_PROVIDED ENTRIES:_

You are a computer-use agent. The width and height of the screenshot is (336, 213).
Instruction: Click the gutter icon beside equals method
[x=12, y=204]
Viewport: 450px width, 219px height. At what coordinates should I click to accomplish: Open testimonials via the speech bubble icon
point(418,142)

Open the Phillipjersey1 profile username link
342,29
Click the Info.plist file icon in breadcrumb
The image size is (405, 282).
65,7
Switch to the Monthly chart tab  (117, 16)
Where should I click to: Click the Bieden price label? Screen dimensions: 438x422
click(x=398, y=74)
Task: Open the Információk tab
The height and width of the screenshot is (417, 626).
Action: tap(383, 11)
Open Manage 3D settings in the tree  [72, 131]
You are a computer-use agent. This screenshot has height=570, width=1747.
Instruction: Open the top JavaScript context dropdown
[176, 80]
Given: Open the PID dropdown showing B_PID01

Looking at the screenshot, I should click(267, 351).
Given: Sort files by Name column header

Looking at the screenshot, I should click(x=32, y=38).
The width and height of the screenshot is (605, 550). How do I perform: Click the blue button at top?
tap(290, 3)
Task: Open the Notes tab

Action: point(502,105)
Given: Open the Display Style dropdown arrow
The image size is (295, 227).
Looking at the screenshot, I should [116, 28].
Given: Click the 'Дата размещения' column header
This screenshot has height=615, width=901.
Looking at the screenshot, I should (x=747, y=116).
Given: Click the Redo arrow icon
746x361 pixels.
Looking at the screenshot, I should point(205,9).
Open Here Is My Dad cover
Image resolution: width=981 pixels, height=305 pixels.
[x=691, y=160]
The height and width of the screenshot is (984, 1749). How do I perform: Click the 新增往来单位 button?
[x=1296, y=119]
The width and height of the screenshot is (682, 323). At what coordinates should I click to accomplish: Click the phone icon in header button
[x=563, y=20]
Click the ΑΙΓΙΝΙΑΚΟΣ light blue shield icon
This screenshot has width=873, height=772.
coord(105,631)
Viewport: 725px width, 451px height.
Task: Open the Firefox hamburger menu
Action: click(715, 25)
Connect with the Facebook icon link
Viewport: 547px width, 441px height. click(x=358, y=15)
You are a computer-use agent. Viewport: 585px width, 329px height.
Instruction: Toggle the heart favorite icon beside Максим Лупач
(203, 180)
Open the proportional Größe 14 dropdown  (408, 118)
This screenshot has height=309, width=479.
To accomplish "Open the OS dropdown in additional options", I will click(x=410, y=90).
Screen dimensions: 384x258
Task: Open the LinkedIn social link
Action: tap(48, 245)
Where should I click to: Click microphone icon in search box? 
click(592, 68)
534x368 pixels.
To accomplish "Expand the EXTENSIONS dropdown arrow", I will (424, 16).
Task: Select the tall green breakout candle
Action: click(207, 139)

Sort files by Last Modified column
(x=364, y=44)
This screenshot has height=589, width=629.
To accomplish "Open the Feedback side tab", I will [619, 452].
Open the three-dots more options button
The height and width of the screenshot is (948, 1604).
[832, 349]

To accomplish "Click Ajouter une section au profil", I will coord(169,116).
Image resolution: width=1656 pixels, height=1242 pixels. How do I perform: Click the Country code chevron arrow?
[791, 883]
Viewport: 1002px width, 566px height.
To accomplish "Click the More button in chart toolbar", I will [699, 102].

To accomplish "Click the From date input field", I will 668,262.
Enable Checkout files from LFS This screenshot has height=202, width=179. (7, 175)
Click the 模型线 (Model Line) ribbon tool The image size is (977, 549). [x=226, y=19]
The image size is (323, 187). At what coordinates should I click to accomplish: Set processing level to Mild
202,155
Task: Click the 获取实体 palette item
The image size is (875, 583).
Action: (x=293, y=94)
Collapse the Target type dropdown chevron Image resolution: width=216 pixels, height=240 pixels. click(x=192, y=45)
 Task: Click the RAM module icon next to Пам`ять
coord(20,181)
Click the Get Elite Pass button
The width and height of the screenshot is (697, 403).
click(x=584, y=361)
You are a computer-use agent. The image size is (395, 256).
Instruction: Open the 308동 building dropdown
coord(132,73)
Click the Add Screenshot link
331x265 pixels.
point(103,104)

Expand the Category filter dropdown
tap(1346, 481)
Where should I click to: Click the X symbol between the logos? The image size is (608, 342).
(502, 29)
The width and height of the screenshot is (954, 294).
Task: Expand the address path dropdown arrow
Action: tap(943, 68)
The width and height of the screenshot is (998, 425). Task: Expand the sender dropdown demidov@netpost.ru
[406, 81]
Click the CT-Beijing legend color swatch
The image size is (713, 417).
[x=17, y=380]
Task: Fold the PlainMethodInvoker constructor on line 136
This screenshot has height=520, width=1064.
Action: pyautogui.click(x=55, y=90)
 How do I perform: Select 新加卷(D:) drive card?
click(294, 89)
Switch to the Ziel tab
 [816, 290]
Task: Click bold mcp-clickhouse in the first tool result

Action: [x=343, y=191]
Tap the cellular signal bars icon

_EXERCISE INSTRUCTIONS:_ Only those lines of the entries above that run from the line containing "The width and height of the screenshot is (605, 550)." to the line containing "Given: Click the Redo arrow icon", both included, should be transcribed exactly.

_RESULT OF THIS EXERCISE:_
The width and height of the screenshot is (605, 550). How do I perform: Click the blue button at top?
tap(290, 3)
Task: Open the Notes tab

Action: point(502,105)
Given: Open the Display Style dropdown arrow
The image size is (295, 227).
Looking at the screenshot, I should [116, 28].
Given: Click the 'Дата размещения' column header
This screenshot has height=615, width=901.
Looking at the screenshot, I should (x=747, y=116).
Given: Click the Redo arrow icon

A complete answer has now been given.